**Written problem:**
Render the items as a two-column CSV with the headers instruction and click_point, starting at the line that contains "Where should I click to: Open the" and ending at the line that contains "[x=32, y=472]". Give one row per item, put each field in double quotes, and turn any line breaks into spaces.
— START OF Data for this task —
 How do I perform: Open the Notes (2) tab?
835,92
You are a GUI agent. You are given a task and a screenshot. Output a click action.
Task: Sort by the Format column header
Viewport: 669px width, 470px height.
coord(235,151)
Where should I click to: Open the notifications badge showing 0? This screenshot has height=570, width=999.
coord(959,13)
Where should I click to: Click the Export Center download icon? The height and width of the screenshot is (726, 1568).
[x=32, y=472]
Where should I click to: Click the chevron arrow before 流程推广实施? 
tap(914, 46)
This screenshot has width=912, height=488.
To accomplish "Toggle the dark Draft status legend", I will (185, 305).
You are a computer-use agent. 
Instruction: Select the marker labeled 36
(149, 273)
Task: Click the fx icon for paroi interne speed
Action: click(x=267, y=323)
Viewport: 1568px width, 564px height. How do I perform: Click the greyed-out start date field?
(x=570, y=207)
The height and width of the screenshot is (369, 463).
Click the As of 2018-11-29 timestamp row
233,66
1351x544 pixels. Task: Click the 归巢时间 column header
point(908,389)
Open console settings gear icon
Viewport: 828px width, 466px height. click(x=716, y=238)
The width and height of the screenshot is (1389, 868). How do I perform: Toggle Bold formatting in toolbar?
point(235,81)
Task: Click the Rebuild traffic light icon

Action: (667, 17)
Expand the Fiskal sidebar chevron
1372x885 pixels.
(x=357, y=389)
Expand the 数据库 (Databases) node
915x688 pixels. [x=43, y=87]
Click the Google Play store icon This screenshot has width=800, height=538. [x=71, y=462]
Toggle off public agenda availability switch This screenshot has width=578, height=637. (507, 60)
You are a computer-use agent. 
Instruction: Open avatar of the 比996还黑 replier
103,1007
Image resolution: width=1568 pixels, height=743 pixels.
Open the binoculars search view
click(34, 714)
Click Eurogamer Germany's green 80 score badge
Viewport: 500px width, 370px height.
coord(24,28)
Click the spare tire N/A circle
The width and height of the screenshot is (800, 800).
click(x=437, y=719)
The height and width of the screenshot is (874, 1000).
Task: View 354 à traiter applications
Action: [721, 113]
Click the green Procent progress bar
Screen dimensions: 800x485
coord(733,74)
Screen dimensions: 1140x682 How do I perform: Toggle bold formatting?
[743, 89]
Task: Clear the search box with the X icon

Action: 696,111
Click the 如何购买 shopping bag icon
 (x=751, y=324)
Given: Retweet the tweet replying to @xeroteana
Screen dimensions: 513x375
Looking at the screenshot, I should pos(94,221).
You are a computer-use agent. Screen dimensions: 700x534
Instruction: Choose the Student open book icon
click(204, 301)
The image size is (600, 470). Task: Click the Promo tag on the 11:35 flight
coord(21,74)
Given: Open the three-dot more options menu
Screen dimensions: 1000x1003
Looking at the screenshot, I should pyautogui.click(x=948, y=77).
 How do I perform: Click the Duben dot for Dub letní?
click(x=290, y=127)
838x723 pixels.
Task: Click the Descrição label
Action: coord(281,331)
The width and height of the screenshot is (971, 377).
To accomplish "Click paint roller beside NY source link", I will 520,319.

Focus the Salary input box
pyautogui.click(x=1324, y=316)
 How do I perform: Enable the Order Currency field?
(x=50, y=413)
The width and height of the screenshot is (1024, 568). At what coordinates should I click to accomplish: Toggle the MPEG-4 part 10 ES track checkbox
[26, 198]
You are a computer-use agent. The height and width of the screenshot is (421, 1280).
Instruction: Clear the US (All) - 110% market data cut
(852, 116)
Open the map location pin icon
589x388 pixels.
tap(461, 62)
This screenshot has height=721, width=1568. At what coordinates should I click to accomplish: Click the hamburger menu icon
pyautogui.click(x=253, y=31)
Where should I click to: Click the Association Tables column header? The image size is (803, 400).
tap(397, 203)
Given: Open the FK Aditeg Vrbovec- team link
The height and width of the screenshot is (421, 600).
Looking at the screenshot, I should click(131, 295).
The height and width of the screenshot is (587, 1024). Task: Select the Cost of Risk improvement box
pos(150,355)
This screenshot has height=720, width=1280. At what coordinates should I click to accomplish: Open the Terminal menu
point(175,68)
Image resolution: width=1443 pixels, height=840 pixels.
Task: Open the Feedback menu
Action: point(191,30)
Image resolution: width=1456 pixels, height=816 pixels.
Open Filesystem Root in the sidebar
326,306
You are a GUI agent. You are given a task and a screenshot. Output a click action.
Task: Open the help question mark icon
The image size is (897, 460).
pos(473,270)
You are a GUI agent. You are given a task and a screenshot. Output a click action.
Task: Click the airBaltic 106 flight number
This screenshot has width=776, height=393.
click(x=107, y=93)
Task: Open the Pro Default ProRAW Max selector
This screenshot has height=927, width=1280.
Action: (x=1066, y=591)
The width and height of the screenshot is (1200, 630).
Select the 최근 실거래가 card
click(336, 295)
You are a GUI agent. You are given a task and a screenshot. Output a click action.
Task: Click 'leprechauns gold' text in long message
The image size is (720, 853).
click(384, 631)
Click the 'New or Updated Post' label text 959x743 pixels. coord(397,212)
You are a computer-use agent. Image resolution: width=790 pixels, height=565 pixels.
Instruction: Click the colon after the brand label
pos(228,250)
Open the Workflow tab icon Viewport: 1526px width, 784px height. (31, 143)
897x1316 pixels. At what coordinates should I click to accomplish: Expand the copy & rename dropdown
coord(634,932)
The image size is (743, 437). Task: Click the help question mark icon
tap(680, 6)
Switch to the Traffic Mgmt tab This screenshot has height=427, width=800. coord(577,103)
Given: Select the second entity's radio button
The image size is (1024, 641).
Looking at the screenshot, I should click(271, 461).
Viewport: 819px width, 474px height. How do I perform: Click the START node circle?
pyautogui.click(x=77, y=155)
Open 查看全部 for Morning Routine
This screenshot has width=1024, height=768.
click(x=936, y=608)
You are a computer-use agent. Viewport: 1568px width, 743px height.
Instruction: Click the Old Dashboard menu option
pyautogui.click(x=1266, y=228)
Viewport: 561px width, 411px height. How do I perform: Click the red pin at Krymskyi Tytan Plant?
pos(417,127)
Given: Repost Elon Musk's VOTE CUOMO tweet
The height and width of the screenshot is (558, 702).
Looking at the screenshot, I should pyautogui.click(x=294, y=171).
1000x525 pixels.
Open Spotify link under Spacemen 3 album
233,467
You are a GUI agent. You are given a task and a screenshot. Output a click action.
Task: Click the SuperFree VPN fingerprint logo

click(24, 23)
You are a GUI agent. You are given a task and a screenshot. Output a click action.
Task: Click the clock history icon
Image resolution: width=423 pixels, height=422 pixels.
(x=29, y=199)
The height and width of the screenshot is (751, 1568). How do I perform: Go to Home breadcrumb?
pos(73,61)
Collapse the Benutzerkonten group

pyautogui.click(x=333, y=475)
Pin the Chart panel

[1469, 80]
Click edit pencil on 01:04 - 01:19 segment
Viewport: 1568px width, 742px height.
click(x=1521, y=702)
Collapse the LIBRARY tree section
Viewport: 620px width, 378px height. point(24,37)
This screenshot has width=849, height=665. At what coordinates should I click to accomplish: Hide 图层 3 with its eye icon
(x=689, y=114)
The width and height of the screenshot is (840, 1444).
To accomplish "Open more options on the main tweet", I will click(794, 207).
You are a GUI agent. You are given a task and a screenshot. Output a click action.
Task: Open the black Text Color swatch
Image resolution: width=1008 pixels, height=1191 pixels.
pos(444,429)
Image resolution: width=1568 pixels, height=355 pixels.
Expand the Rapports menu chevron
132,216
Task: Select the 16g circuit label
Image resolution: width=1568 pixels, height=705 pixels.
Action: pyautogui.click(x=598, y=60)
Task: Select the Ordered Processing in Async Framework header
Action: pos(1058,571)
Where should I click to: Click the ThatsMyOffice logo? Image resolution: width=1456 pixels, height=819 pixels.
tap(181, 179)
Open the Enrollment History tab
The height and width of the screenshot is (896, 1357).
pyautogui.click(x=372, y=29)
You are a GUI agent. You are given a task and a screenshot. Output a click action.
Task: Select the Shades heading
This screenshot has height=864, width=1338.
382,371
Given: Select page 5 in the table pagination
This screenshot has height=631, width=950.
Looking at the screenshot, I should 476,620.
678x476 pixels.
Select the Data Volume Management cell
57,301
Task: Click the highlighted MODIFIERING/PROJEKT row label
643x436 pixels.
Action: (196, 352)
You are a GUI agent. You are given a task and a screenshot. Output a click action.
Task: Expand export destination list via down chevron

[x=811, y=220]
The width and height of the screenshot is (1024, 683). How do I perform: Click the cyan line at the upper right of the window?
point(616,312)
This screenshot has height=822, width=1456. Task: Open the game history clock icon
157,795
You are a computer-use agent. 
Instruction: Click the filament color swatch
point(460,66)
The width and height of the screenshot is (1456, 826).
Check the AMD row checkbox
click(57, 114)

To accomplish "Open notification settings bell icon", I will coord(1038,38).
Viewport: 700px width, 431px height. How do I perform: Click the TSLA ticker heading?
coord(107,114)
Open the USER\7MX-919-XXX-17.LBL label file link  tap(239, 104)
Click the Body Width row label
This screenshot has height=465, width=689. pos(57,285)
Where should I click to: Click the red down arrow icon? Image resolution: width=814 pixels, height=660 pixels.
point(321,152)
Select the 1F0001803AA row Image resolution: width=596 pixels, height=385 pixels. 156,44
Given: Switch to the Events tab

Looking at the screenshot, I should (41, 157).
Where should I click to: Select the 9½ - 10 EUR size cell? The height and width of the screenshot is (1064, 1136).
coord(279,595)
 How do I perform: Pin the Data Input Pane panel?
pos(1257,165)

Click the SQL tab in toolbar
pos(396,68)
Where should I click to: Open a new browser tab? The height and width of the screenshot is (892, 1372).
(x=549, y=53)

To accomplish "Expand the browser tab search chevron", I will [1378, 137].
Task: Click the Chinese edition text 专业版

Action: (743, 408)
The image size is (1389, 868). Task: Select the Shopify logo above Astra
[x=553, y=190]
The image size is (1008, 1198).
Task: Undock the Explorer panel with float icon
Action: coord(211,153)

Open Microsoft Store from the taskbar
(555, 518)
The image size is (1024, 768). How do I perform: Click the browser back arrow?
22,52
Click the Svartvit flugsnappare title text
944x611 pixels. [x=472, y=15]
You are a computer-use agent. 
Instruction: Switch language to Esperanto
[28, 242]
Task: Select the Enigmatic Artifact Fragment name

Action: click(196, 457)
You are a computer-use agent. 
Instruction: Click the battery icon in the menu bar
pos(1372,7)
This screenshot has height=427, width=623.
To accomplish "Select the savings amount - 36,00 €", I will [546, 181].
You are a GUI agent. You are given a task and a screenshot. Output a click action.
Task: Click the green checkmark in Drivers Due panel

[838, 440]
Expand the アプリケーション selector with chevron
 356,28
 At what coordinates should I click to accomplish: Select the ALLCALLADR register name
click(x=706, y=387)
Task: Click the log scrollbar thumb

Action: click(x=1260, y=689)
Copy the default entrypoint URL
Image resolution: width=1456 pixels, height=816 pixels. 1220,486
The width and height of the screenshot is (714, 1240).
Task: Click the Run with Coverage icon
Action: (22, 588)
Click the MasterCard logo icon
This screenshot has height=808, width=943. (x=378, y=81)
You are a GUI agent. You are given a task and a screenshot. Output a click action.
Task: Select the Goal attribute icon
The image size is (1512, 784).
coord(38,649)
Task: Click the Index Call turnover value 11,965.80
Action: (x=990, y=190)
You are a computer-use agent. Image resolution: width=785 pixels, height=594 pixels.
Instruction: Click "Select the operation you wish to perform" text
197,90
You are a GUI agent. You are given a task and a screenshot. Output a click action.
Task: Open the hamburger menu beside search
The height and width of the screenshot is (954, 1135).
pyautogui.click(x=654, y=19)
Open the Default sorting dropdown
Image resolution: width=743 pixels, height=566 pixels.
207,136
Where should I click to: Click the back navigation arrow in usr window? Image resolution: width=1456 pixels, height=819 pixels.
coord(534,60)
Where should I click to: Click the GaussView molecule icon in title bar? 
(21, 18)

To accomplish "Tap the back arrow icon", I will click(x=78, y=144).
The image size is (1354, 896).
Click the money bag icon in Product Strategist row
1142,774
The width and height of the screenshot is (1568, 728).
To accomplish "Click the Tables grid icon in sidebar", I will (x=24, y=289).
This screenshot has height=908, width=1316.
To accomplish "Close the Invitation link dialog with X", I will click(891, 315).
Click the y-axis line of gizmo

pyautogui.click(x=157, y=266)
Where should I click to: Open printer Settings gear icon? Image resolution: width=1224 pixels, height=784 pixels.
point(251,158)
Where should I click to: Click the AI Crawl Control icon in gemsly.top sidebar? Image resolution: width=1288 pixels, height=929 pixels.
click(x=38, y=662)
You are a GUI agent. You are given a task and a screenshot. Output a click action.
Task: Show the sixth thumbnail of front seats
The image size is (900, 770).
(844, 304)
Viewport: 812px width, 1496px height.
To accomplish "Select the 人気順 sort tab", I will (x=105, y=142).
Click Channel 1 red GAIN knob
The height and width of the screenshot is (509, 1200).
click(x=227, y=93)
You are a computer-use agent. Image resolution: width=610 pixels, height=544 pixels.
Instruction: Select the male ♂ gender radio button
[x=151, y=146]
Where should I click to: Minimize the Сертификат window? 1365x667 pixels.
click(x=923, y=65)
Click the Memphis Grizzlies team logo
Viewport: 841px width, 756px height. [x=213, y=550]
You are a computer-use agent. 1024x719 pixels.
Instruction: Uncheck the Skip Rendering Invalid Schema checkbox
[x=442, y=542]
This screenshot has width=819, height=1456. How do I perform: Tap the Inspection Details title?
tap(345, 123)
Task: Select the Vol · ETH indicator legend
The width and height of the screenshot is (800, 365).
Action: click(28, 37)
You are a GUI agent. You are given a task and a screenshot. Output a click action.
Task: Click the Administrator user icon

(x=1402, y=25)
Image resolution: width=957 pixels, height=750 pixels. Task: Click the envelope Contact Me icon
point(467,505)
— END OF Data for this task —
**Solution to this exercise:**
instruction,click_point
"Where should I click to: Open the notifications badge showing 0? This screenshot has height=570, width=999.","coord(959,13)"
"Where should I click to: Click the Export Center download icon? The height and width of the screenshot is (726, 1568).","[x=32, y=472]"